▶ **Extrait du texte**
Jenn Heil a tout donné, mais le Canada devra attendre au moins une autre journée pour mettre fin à sa longue disette.

Quatre ans après avoir gagné l'or à Turin, la skieuse de 26 ans avait l'occasion de devenir le premier athlète du pays à gagner une médaille d'or lors de Jeux olympiques tenus en sol canadien.Mais sous une pluie battante et sur la neige mouillée d'une piste balayée par de forts vents à Cypress Mountain, hier soir, Heil n'a pu exorciser les vieux démons des Jeux de Montréal et de Calgary. Devancée in extremis par l'Américaine Hannah Kearney, elle a finalement remporté la médaille d'argent lors de l'épreuve de bosses des JO de Vancouver.

Une autre Américaine, Shannon Bahrke, a complété le podium, deux rangs devant la surprenante benjamine de l'équipe canadienne de ski acrobatique, Chloé Dufour-Lapointe, de Montréal.

Après la course, Heil, qui en est à ses troisièmes et derniers Jeux, affichait son sourire habituel. Sa médaille - la première du Canada à Vancouver - était tout sauf un prix de consolation, même si ses quatre victoires consécutives avant les Jeux avaient fait d'elle la favorite. «J'ai bien sûr essayé d'aller chercher l'or, mais j'ai vraiment impression d'avoir gagné l'argent», a-t-elle dit.

Avant-dernière à s'élancer en finale, Heil a très bien skié, dévalant la pente en 27,91 secondes, à peine cinq centièmes de plus que Kearney, qui la suivait au portillon de départ.

Mais l'Américaine du New Hampshire, dont la mère est native de Montréal, était déterminée à faire oublier sa décevante 22e place à Turin. Elle a fait un sans faute, réussissant ses deux sauts à la perfection et maintenant une forme idéale dans les bosses. Son pointage de 26,63, le meilleur de sa carrière, lui a donné une avance considérable, et méritée, de 0,94 points sur Heil.

Originaire de la région d'Edmonton et établie à Montréal depuis six ans, Heil a skié devant une foule conquise, parmi laquelle figurait le premier ministre Stephen Harper, qui s'est brièvement entretenu avec elle après l'épreuve. «En haut de la piste, c'était incroyable. J'étais vraiment excitée d'avoir cette occasion, je me trouvais chanceuse d'être là avec le pays en bas avec moi. Sérieusement, cette médaille est pour le Canada», a-t-elle dit, avant de rendre hommage à son entraîneur et conjoint, Dominick Gauthier, co-fondateur de B2Dix, une société qui appuie Heil et une vingtaine d'autres athlètes canadiens de haut niveau. «Je suis ici à cause de Dominick. Je n'aurais aucune chance sans son aide et sa passion pour le sport.»

▶ **Jeu de données**
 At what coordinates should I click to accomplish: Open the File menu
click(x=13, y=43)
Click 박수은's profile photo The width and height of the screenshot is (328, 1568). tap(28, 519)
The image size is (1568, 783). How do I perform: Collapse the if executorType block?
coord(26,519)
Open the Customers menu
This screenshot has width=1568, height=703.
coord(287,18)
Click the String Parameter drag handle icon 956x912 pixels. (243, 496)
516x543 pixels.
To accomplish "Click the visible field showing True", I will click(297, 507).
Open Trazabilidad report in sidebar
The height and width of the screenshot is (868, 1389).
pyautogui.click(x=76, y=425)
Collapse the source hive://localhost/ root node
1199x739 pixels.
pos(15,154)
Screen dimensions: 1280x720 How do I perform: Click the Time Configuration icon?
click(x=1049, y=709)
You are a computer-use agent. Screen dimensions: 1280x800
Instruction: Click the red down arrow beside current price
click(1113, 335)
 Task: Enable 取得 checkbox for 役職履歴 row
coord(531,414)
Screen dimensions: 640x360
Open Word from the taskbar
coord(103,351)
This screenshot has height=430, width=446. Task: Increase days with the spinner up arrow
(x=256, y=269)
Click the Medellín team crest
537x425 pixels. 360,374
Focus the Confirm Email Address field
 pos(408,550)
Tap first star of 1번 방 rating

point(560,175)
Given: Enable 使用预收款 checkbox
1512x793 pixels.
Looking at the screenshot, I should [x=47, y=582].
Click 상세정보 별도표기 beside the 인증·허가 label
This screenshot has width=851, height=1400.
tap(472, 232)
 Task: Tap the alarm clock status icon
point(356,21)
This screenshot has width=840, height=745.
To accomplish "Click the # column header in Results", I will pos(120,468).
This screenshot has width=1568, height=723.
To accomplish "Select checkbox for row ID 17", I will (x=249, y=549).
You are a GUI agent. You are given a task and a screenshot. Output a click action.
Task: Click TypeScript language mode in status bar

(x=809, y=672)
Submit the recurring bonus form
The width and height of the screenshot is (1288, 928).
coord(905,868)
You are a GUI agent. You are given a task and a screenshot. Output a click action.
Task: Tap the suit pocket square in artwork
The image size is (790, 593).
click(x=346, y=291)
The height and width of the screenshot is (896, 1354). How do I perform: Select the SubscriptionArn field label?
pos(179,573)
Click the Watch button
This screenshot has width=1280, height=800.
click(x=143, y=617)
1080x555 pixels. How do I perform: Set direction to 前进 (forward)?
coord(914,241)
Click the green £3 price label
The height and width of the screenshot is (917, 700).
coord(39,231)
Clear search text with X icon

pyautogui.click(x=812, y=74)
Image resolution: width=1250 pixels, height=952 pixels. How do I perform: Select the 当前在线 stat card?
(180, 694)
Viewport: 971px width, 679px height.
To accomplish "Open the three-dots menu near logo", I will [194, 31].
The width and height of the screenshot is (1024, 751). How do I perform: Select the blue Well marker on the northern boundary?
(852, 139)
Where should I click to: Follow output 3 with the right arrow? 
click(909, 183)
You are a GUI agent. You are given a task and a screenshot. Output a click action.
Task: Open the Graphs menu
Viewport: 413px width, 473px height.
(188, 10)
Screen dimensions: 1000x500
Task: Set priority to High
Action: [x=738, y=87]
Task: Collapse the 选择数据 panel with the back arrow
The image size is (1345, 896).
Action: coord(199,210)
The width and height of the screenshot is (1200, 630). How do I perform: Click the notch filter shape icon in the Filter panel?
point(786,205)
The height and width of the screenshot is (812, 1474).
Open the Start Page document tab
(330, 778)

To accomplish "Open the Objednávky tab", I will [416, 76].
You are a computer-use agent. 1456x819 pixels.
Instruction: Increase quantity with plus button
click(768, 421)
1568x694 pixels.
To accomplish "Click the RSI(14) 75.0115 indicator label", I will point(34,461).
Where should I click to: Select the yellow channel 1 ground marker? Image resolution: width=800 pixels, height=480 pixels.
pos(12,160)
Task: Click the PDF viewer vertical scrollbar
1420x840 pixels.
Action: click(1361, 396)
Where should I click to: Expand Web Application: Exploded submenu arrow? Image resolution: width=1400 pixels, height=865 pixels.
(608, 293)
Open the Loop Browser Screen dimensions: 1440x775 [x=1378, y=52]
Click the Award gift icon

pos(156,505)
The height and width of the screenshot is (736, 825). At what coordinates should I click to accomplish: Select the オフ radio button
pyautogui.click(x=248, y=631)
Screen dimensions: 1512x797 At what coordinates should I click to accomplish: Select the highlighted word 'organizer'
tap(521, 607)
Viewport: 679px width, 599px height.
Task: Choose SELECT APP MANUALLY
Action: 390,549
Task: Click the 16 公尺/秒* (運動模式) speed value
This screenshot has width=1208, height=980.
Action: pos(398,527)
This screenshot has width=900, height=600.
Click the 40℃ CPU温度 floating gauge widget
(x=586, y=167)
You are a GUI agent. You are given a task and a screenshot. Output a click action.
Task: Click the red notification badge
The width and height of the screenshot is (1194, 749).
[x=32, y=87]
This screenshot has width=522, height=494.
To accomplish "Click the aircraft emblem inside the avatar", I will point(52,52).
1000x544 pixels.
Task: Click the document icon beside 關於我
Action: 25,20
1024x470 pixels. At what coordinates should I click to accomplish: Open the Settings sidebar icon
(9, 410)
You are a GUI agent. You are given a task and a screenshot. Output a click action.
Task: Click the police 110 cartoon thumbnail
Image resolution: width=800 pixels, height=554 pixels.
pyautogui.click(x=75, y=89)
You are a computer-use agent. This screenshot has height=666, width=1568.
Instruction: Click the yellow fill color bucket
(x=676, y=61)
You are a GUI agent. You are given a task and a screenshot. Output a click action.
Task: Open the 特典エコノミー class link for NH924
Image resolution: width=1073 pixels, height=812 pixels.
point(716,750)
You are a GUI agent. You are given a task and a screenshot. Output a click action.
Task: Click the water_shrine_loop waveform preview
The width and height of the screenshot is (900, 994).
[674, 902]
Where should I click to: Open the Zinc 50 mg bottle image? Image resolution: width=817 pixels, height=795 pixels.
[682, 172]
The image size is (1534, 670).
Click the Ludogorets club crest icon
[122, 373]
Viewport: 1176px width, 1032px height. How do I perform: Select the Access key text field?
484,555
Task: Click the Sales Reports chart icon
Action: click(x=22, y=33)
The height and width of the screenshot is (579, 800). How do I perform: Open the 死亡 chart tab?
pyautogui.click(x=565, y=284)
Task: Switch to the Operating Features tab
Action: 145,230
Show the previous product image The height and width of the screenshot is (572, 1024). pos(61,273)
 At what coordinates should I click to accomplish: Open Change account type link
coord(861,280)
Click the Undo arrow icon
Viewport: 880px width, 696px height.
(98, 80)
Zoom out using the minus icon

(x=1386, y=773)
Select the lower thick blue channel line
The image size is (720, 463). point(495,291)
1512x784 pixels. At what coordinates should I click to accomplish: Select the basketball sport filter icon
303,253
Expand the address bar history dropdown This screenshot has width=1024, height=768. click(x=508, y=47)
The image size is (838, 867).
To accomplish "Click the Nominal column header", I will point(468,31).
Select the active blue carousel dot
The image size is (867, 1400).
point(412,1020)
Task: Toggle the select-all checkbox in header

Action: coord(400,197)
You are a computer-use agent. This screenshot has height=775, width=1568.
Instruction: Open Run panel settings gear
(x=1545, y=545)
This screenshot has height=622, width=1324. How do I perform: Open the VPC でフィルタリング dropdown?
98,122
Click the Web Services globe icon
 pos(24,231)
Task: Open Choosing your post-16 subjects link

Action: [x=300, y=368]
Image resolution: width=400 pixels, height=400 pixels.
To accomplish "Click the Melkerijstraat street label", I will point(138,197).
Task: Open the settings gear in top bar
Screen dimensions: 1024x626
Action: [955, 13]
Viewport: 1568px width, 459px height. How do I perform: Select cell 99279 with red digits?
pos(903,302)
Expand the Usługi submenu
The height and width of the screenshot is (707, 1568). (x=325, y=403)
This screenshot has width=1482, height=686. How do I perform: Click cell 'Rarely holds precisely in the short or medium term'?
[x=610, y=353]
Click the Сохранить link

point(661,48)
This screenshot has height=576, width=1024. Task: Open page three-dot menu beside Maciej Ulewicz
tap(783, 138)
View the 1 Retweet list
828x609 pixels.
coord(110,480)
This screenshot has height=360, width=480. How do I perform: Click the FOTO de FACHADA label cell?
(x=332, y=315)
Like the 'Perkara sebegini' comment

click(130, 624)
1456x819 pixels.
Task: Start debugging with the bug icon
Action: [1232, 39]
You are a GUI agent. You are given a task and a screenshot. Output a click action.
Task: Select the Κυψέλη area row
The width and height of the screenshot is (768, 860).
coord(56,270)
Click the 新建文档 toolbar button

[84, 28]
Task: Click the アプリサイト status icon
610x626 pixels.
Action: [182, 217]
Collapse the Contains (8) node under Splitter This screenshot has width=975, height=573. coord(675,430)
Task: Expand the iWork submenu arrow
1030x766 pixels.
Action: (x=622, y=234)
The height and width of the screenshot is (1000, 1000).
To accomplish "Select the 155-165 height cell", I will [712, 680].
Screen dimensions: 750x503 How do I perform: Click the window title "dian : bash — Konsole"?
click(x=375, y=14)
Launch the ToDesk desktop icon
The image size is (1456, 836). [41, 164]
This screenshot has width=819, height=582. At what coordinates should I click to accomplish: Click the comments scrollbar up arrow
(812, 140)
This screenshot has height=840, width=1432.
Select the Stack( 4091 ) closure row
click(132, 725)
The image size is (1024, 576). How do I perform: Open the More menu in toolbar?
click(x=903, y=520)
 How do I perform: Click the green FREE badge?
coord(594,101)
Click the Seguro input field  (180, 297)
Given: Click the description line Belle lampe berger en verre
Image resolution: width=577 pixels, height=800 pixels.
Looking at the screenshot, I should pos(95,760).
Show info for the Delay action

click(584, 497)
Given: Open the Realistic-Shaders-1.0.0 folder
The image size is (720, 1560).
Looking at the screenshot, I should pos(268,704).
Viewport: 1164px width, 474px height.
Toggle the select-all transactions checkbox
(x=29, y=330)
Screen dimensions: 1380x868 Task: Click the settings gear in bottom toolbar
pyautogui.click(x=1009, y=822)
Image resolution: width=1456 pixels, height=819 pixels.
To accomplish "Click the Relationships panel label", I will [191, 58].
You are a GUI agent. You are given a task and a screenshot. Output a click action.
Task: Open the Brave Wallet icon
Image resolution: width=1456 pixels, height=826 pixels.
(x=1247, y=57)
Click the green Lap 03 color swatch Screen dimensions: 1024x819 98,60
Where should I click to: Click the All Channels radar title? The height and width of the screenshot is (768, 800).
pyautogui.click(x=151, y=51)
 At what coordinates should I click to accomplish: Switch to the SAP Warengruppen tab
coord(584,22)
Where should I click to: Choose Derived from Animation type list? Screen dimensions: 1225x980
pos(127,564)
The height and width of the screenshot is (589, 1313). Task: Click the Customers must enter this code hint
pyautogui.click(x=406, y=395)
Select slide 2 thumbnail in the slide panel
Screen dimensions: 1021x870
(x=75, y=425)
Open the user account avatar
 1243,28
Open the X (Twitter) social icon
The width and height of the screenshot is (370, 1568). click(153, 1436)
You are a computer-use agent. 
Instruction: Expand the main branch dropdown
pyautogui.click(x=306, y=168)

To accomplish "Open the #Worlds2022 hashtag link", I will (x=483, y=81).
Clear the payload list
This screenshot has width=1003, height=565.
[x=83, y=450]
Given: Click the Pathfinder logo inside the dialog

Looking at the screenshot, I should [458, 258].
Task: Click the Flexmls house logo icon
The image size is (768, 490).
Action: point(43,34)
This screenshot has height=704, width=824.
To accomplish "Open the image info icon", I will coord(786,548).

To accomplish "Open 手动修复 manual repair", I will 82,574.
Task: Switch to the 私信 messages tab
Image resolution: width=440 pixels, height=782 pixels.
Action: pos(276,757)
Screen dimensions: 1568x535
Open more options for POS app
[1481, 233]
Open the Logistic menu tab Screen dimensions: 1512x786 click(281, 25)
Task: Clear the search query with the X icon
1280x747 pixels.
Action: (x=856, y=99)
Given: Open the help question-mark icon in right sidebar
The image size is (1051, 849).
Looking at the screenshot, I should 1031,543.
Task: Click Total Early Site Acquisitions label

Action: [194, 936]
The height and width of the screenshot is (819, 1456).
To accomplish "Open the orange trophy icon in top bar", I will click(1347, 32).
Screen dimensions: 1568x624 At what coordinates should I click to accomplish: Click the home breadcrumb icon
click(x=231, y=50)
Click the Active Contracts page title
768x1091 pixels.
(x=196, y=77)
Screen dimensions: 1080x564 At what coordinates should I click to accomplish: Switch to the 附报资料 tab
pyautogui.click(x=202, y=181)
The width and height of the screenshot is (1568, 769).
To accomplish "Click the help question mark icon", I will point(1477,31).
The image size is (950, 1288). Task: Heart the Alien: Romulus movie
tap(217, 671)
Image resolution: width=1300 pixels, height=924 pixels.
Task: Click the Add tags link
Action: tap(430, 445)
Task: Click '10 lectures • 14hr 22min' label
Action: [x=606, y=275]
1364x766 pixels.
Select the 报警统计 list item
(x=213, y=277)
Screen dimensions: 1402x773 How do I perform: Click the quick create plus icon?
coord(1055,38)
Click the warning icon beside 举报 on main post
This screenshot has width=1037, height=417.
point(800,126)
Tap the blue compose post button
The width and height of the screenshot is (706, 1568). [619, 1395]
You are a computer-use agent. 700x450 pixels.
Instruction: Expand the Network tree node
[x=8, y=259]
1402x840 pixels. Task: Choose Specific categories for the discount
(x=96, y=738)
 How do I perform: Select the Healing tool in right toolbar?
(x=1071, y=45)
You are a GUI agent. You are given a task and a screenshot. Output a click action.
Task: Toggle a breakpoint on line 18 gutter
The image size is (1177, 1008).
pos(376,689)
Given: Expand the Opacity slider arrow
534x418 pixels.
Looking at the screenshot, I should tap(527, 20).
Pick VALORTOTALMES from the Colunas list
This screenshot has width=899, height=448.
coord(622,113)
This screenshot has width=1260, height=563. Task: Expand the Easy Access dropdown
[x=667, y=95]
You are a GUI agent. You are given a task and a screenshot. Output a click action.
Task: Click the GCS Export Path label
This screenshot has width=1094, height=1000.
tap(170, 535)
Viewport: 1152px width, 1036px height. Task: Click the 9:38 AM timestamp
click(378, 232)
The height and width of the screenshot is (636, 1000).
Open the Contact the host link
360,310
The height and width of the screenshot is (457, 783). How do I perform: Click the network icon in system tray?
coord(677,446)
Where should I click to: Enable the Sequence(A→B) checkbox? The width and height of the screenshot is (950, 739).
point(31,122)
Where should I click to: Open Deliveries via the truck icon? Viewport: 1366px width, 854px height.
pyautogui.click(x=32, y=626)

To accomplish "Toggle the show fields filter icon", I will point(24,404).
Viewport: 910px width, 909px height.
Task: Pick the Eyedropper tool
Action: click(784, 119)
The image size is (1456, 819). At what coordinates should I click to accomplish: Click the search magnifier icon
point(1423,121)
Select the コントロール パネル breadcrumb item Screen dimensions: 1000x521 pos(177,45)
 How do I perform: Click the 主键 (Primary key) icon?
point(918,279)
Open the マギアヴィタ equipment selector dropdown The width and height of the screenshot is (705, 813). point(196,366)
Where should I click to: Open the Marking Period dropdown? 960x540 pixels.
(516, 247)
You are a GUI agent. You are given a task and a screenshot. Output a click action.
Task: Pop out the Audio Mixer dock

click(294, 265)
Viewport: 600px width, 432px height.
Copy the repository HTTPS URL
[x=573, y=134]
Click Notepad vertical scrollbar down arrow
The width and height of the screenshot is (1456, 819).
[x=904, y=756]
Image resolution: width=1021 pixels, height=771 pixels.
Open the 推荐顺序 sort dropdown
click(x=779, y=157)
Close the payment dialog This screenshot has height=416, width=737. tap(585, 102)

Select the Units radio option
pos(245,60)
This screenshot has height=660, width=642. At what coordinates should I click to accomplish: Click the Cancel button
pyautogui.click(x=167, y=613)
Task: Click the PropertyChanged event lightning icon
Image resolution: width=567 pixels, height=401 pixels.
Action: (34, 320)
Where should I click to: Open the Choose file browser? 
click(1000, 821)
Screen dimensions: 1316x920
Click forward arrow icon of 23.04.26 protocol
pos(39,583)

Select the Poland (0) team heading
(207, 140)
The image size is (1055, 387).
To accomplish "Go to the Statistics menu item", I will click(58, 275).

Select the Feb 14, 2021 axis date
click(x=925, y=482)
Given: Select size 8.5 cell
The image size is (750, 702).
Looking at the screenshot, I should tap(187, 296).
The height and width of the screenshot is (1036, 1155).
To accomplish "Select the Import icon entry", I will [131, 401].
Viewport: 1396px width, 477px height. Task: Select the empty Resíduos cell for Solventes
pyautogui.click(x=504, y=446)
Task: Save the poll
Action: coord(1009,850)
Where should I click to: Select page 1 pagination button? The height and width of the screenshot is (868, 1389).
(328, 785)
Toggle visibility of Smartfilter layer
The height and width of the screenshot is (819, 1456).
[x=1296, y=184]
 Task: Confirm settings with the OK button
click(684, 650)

▶ **Résultat attendu**
Selon l'extrait du texte, quel temps Jenn Heil a-t-elle réalisé sur la pente lors de la finale ?

▶ **Sortie complète**
27,91 secondes.